With all that timber, were all the targets out in the open field, or some in the woods?

In the open field, if you are mowing a path between the stake and the target (for the archers to score and retrieve their arrows) I would do it in a meandering method so the archers don't see just a wide open lane in front of them. The brush in the meander makes it harder to estimate the distance.


----------



## TWF (8 mo ago)

wa-prez said:


> With all that timber, were all the targets out in the open field, or some in the woods?
> 
> In the open field, if you are mowing a path between the stake and the target (for the archers to score and retrieve their arrows) I would do it in a meandering method so the archers don't see just a wide open lane in front of them. The brush in the meander makes it harder to estimate the distance.


The shots are mostly in the bush. A few wide open shots.


----------



## wa-prez (Sep 9, 2006)

TWF said:


> The shots are mostly in the bush. A few wide open shots.


OK, that makes sense.

Still probably worth meandering the mowed lane in the open.


----------



## gsteve (Sep 5, 2016)

theres nothing more boring to a decent shooter than being able to hit all 10s.


----------



## OCD Bowman (Jan 10, 2022)

If you host a shoot at the very least acknowledge the podium finishers and scores not just collect everyone entry money and leave.


----------



## GitU1 (6 mo ago)

TWF said:


> I am organizing a fun 3D archery shoot for our club. We are aiming for a laid back shoot. Just wondering what separates a good shoot from a bad shoot? This is my first one and want to knock it out of the park.
> 
> We are making it a dinosaur theme, getting the three dinosaur targets from Rinehart. $10 per round. Big door prize. Food truck. Another idea I had is if we had a simulated tree stand. Archers could shoot at anatomical deer and bear and see where they hit.
> 
> Any tips or suggestions?


Depending on where and at what time of year you shoot, having some insect spray available for mosquitoes and ticks would really be a plus.


----------



## Cemuhlbeier (Nov 30, 2019)

The people there.


----------



## marcomurabia (6 mo ago)

Nothing wrong with elevated platforms but consider liability to the club or property owner.






Speed Test


----------



## NM Tide Fan (5 mo ago)

TWF said:


> We have been well on Facebook. I’m going to put up flyers in the towns within 2 hour drive. Might try radio as well.
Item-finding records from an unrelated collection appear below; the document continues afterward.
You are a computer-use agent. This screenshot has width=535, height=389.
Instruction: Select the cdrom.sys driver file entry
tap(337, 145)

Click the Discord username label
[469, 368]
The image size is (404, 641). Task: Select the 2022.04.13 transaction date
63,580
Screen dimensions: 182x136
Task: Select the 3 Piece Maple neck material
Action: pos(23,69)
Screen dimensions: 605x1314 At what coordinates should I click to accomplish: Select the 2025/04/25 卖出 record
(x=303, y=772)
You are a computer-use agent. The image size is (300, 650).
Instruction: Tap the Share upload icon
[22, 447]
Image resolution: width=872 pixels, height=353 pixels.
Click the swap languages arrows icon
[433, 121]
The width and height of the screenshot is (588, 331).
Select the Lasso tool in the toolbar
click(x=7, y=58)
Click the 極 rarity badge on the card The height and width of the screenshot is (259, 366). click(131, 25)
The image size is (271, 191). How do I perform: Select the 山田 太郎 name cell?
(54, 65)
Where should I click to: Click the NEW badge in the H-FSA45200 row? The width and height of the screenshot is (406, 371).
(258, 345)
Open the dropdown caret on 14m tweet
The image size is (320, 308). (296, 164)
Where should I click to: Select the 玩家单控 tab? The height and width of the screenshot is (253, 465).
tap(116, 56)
That's a good price. I usually see 30 to 40 bucks for 2 20 rounds in my area.


----------



## mike keithly (Nov 7, 2005)

Cemuhlbeier said:


> The people there.


agree the people make a huge difference wether good or bad


----------



## Mr. Ken (Aug 6, 2019)

A 2pm start is kind of late for a match isn't it. I would think a 9 or 10 am start time would be better.


----------



## wa-prez (Sep 9, 2006)

Mr. Ken said:


> A 2pm start is kind of late for a match isn't it. I would think a 9 or 10 am start time would be better.


If you are referring to the flyer for the shoot at Tisdale, it says August 7 9-2PM

MAYBE that would have been clearer with some punctuation, spacing, or added info.
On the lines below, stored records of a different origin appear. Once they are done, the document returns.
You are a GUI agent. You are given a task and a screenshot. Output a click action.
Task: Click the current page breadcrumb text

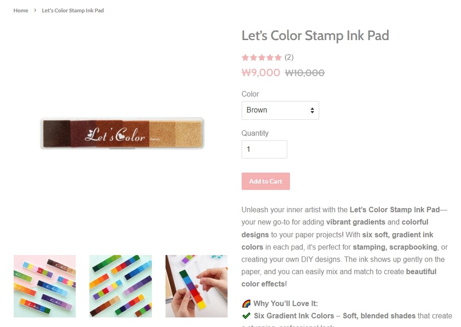click(x=73, y=10)
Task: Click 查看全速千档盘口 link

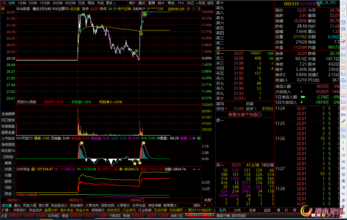Action: 245,114
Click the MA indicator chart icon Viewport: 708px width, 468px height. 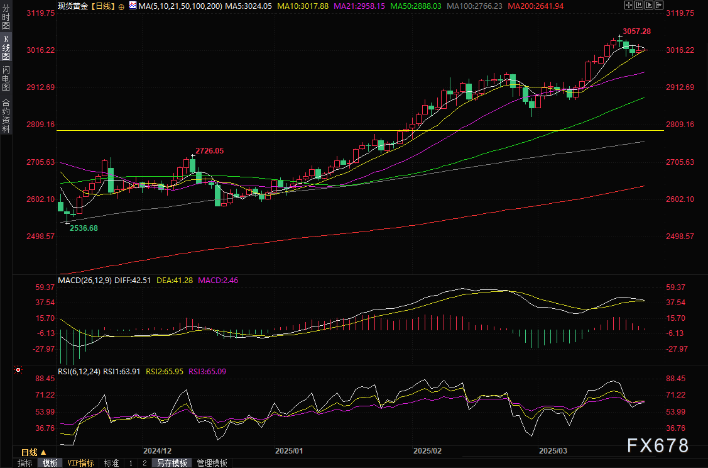133,6
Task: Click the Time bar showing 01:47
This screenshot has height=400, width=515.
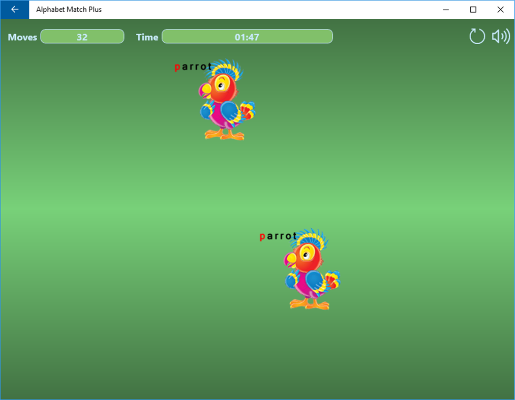Action: click(x=247, y=36)
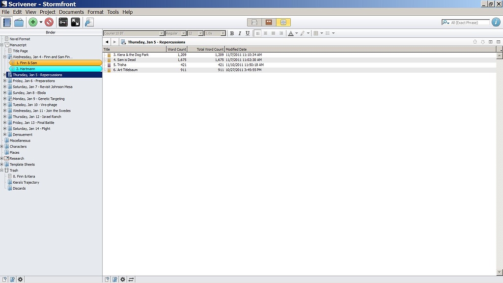Toggle underline formatting

click(x=247, y=33)
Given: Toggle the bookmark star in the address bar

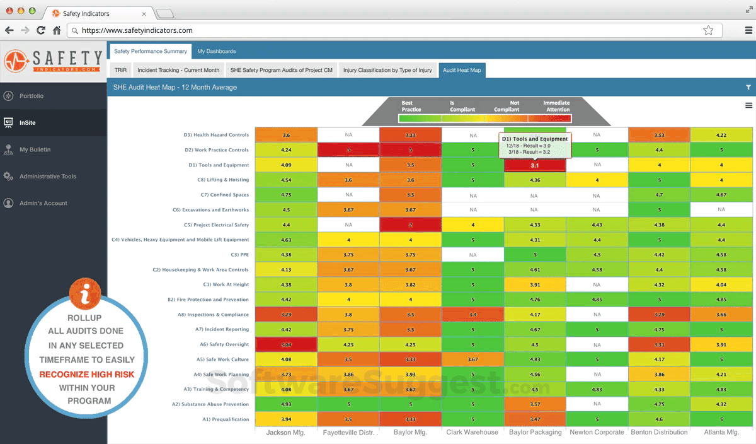Looking at the screenshot, I should (708, 30).
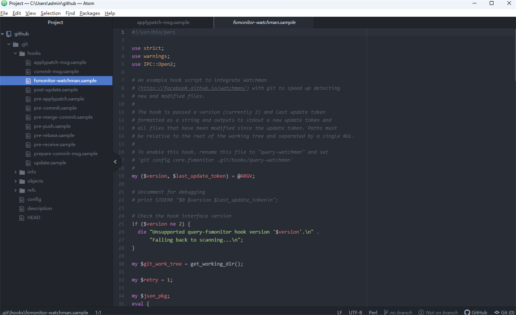This screenshot has height=315, width=516.
Task: Open the Packages menu
Action: coord(89,13)
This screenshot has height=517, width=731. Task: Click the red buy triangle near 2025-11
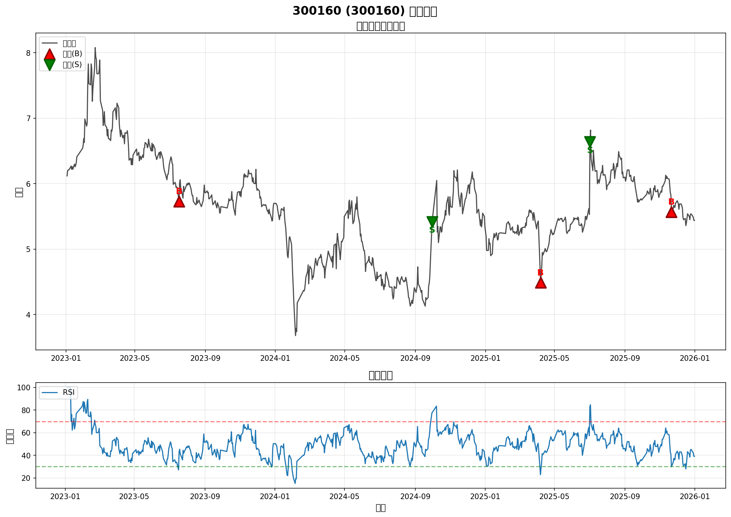(x=671, y=212)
I read it as 7 August, 9 AM - 2 PM. So the LATEST a person could start is 2 PM. Would probably finish about 4 or 5 PM.


----------



## Mr. Ken (Aug 6, 2019)

wa-prez said:


> If you are referring to the flyer for the shoot at Tisdale, it says August 7 9-2PM
> 
> MAYBE that would have been clearer with some punctuation, spacing, or added info.
> 
> I read it as 7 August, 9 AM - 2 PM. So the LATEST a person could start is 2 PM. Would probably finish about 4 or 5 PM.


I did not know which shoot it was. The OP just stated a 2pm start time. Thanks for letting me know.


----------



## Michael Sellers (Aug 25, 2021)

I like clear wide shooting lanes. The target is plainly visible from the shooting stake. Larger targets used for those long distance shots, medium sized targets for mid range shots, and smaller targets at for those shorter shots.


----------